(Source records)

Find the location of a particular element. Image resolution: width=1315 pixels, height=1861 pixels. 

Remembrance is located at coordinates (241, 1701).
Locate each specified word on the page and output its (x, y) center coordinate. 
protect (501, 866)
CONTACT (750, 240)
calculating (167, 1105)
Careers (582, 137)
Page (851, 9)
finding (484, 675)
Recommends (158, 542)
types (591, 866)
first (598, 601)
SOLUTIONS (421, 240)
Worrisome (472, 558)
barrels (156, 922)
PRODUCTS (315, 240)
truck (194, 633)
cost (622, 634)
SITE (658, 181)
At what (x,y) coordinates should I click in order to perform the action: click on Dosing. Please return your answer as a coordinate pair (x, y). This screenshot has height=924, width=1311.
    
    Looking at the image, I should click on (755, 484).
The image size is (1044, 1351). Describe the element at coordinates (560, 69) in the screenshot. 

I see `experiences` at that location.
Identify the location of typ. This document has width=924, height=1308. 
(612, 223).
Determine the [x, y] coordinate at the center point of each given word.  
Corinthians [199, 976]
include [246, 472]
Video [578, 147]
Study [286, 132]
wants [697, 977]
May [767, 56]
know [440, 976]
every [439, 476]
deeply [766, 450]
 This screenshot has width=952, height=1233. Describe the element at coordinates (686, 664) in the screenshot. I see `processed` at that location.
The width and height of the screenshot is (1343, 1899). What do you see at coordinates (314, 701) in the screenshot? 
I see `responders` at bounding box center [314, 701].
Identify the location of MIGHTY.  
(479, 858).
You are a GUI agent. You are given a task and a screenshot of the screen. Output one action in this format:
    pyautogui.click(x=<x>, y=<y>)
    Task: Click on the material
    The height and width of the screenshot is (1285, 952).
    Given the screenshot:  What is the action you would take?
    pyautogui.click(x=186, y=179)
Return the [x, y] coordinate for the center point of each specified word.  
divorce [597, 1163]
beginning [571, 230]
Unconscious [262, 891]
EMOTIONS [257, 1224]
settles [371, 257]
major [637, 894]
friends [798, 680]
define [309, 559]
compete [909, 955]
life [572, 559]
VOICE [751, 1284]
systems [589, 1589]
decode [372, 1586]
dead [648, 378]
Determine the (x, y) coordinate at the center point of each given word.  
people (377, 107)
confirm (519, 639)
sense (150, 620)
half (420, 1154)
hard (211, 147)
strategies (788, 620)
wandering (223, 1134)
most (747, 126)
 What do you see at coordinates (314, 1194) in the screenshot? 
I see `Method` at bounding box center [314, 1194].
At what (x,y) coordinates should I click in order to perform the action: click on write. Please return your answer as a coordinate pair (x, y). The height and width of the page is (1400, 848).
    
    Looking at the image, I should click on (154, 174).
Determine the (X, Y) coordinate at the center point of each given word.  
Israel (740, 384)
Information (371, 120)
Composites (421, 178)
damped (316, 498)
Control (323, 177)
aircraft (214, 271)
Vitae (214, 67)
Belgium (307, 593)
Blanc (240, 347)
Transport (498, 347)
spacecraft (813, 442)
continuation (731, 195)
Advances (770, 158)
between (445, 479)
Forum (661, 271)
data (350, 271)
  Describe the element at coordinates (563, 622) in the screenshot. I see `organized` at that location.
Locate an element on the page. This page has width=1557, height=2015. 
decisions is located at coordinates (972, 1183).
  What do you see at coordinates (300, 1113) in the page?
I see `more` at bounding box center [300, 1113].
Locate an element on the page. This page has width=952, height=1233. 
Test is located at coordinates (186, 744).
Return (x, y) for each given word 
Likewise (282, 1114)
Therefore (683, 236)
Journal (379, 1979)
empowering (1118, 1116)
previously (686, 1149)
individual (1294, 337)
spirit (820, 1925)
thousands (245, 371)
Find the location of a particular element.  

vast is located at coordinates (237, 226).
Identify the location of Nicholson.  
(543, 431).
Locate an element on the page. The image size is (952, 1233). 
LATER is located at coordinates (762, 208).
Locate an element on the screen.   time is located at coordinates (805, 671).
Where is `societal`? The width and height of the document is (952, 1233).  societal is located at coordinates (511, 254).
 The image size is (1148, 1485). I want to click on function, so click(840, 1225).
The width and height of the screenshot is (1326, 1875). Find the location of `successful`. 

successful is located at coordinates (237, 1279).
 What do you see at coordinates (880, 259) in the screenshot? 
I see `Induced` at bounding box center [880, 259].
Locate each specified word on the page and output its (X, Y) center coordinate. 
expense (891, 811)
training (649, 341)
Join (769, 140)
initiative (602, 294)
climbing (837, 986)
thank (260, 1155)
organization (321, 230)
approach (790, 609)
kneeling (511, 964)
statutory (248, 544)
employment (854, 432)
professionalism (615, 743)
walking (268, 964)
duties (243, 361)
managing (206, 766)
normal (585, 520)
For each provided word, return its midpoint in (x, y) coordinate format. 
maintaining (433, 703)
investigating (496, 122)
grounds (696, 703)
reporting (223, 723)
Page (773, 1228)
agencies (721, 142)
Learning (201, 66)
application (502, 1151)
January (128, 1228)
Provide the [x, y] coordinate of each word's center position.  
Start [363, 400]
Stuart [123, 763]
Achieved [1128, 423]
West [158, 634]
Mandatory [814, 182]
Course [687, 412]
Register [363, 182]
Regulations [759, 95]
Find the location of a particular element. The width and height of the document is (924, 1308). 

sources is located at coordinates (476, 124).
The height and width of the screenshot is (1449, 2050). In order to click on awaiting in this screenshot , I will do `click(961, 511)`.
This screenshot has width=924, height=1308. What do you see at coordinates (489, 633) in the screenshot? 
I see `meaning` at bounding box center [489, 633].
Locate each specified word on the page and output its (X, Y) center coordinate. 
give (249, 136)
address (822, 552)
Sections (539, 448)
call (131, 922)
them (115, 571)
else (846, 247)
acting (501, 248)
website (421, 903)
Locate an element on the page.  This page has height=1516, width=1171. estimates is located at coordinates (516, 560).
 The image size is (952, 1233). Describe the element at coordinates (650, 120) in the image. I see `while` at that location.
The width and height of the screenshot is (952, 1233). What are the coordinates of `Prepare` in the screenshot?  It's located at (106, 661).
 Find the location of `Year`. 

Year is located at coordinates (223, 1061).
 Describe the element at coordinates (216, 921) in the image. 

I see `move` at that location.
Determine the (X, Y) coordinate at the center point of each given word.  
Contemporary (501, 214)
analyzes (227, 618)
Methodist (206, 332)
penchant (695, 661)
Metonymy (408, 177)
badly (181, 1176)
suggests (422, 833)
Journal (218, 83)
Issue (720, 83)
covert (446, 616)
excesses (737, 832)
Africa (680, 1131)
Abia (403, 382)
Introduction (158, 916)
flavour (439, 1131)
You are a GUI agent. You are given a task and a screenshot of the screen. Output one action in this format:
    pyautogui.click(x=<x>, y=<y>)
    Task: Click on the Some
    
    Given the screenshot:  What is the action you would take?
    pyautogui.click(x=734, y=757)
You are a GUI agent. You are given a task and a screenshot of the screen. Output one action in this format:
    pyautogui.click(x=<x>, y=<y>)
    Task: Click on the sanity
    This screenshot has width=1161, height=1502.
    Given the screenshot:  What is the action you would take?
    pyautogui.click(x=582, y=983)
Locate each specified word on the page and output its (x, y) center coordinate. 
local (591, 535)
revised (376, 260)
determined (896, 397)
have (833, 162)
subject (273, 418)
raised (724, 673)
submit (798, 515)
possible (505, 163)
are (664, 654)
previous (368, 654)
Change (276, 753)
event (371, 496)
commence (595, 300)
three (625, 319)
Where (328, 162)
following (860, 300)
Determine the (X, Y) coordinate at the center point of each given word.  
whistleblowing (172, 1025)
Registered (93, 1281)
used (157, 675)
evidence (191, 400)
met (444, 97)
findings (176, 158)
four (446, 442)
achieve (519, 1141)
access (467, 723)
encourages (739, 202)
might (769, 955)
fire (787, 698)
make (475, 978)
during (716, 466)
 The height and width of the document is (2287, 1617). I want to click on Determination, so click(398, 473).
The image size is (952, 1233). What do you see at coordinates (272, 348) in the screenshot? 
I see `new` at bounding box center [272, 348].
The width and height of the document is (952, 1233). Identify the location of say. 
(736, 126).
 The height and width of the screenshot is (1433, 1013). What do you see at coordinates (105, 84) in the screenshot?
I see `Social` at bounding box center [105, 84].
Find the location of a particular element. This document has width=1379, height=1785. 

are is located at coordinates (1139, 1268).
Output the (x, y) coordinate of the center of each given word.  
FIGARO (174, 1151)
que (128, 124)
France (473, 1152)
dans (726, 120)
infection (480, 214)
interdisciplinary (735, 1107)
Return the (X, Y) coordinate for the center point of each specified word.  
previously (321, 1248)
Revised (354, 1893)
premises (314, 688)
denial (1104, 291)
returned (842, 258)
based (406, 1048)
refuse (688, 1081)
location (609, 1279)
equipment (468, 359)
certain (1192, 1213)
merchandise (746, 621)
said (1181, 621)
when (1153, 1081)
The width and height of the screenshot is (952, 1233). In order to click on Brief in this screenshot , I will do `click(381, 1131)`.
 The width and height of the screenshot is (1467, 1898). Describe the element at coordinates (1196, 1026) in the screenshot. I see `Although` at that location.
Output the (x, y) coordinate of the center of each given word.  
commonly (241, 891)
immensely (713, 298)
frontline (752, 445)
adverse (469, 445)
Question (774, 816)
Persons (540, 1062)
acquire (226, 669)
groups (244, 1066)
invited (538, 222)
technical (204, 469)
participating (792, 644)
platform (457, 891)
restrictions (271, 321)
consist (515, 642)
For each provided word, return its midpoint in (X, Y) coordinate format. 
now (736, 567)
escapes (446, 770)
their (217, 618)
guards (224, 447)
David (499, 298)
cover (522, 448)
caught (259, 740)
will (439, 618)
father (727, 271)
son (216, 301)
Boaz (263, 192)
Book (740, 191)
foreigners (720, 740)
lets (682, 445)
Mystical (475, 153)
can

(Exercise): Render the material from the line containing "application (502, 1151)" through the line containing "center [489, 633]." as a Markdown table with the columns Row and Material line. Number each line in order and leave out blank lines.

(Solved problem):
| Row | Material line |
|---|---|
| 1 | application (502, 1151) |
| 2 | January (128, 1228) |
| 3 | Provide the [x, y] coordinate of each word's center position.   |
| 4 | Start [363, 400] |
| 5 | Stuart [123, 763] |
| 6 | Achieved [1128, 423] |
| 7 | West [158, 634] |
| 8 | Mandatory [814, 182] |
| 9 | Course [687, 412] |
| 10 | Register [363, 182] |
| 11 | Regulations [759, 95] |
| 12 | Find the location of a particular element. The width and height of the document is (924, 1308).  |
| 13 | sources is located at coordinates (476, 124). |
| 14 | The height and width of the screenshot is (1449, 2050). In order to click on awaiting in this screenshot , I will do `click(961, 511)`. |
| 15 | This screenshot has width=924, height=1308. What do you see at coordinates (489, 633) in the screenshot?  |
| 16 | I see `meaning` at bounding box center [489, 633]. |